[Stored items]
------

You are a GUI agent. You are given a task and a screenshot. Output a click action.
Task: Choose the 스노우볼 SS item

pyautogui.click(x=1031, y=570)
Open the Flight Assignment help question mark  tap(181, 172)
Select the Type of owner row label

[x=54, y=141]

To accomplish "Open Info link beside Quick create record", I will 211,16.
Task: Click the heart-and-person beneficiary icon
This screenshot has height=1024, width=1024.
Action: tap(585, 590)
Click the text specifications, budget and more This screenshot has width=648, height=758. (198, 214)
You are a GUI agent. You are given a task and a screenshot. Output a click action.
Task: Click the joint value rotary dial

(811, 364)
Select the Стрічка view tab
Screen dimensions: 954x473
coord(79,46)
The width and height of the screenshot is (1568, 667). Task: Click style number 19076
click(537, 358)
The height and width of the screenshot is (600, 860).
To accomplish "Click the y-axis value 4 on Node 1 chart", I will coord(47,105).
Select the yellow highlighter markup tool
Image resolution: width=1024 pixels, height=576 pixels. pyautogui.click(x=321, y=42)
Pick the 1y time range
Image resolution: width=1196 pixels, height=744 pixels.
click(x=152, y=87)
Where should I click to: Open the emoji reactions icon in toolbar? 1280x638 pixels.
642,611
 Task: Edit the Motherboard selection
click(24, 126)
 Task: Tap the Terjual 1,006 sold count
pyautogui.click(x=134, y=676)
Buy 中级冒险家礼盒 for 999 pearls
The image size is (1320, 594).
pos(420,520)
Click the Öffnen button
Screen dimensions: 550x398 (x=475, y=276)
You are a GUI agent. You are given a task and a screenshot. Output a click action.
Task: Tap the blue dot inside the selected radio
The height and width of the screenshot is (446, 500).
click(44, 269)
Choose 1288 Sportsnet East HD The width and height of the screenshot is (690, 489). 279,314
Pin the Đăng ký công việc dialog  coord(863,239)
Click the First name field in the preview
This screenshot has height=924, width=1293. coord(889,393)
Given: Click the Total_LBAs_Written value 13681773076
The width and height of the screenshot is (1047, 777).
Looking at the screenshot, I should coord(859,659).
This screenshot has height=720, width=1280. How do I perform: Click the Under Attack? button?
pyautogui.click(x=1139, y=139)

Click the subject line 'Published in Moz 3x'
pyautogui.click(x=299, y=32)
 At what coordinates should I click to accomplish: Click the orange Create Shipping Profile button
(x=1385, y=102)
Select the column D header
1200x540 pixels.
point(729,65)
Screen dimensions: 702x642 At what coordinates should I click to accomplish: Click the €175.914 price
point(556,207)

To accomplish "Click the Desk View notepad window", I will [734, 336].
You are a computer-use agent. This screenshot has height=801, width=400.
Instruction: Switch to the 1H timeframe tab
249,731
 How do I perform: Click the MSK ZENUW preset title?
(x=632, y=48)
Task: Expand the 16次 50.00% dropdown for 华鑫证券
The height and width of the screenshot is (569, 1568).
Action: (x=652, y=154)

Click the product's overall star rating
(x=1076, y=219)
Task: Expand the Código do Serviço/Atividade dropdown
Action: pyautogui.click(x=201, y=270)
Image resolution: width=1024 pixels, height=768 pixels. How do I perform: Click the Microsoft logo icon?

------

- _Task_:
If a line of the records above holds the string "will", count it; then state only how many such lines there are.

- _Solution_:
3